Top Rank Promotions, the outfit that supported the careers of Muhammad Ali, “Sugar” Ray Leonard and Manny Pacquiao, put on its last boxing event for ESPN on Saturday night. As rising stars like Bruce Carrington and Xander Zayas showed out at The Theater in Madison Square Garden, fans watching at home may not have realized that the fight card could be boxing’s last on a major linear TV network for the foreseeable future.
In February, ESPN declined to renew its distribution deal with Top Rank after eight years. Top Rank regularly aired event cards on ESPN, ESPN2 and ESPN+, the network’s subscription streaming platform.
During those years, the duo made stars out of current and former champions like Tyson Fury, Vasiliy Lomachenko and Naoya Inoue. Top Rank was even one of the first sports outfits to stage events during the social distancing lockdowns of the COVID-19 pandemic, giving ESPN a programming boost outside of The Last Dance.
Yet as Disney’s sports division extended multiyear, billion-dollar pacts for college football, the NFL and NBA over that period, it has shown to be more discerning when it comes to its combat sports properties. That includes the UFC, which has a deal that expires in December.
“We wish Top Rank well on their future and appreciate the collaboration over the past eight years,” ESPN wrote in an emailed statement.
Boxing’s presence on linear television has diminished greatly over the past decade. As of now, all the major English-language national TV networks have exited the sport.
HBO aired its final fight card in 2018 after 45 years, with the legendary Jim Lampley calling fights for most of that period. Paramount’s Showtime followed suit in 2023 after its own 37-year run with the sport. Both premium cable networks built their brands as much on the sweet science as they had on prestige scripted shows and first-run movies.
Top Rank and ESPN previously divorced in 1996 after a 16-year run when ESPN wanted to build its Friday Night Fights program with different promoters. Top Rank’s return to ESPN in 2017 was touted as the most comprehensive arrangement in boxing history with one media partner. The network also signed a two-year deal with Golden Boy Promotions, the group run by Oscar De La Hoya and Bernard Hopkins that was looking for a post-HBO home.

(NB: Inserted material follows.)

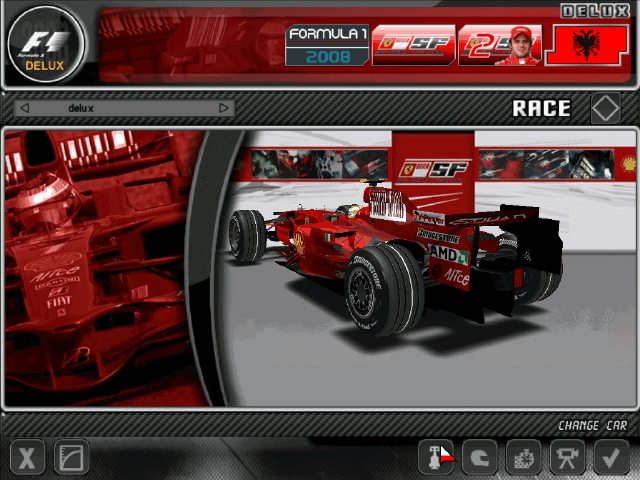Click the DELUX text at top right
The height and width of the screenshot is (480, 640).
pyautogui.click(x=594, y=11)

Along with UFC programming, bringing on Top Rank and Golden Boy was a way to fortify ESPN+, which streamed spillover programming from its linear siblings and college sports outside of the major athletic conferences. With exclusive streaming events, simulcasts from the linear channels and pay-per-view events featuring the big-name fighters, ESPN+ seemed to become the streaming heir apparent to HBO and Showtime.
The ESPN deals also stood out because they were made two years after the ambitious-but-flawed attempt by longtime boxing manager Al Haymon to build Premier Boxing Champions on linear TV beginning in 2015.

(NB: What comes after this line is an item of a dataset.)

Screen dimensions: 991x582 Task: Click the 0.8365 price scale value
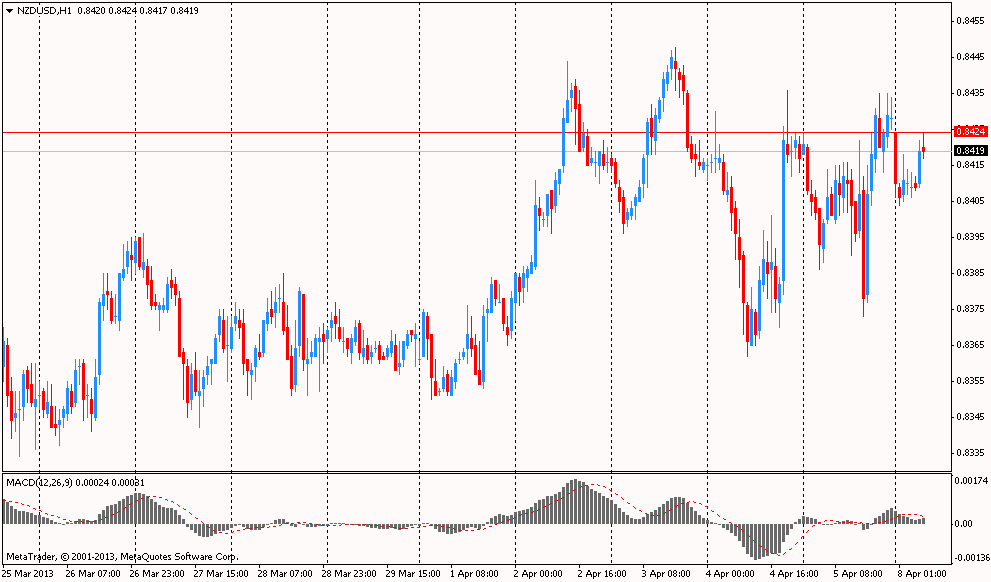coord(971,344)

Instead of negotiating with networks for rights fees, Haymon purchased time buys on ABC, CBS, NBC and Fox along with their sports and entertainment cable siblings in exchange for cuts of advertising revenue. In 2018, all of those networks let their multiyear time buy deals lapse, but PBC signed traditional rights agreements with Fox Sports and Showtime, giving those networks distribution rights for its pay-per-view events.
With the shuttering of Showtime Sports and Fox declining to renew its deal in 2022, PBC moved fully into the streaming world in late 2023 with Prime Video, with its initial plans of streaming 10 to 12 cards per year. Despite Prime Video’s reach—included in Amazon Prime, the service is available to 180 million U.S. Prime subscribers and 20 million more globally—PBC’s events have yet to break through.
Golden Boy didn’t stay with ESPN very long, either. Having already signed an agreement with sports streamer DAZN in 2018, it moved all its events to the platform after the ESPN pact expired. The promoter maintains a presence in Spanish-language TV but has not broadcasted a card on a major English-language channel since 2020.
Top Rank hasn’t revealed much on its media future. In an interview for the boxing podcast Cigar Talk, Top Rank chairman Bob Arum said the company (which is represented by CAA) is in talks for future distribution.
“They’re putting together a deal for us with a number of different outlets, which is what everybody is doing,” Arum said in the interview. “No longer relying on just one outlet, which we have done just like everybody else.
“We are currently talking to a number of different entities, and I believe we’ll have two, maybe three outlets for Top Rank product.”
Prior media reports said preliminary talks with Netflix and Warner Bros. Discovery didn’t go very far. Netflix currently has a deal with Jake Paul and Nakisa Bidarian’s Most Valuable Promotions, while WBD has not indicated interest in bringing boxing back into the fold after HBO’s 2018 exit.
Although the Top Rank deal has come to an end, ESPN may not fully exit the boxing space—or combat sports as a whole—for good as it prepares for the launch of its new over-the-top streamer. (ESPN+ will be absorbed into the new service when it launches later this year.) UFC’s newest sibling, TKO Boxing, could be packaged with the MMA promoter, although it’s an untested brand so far. Its first official card will be the Canelo Alvarez/Terence Crawford event on Netflix this September.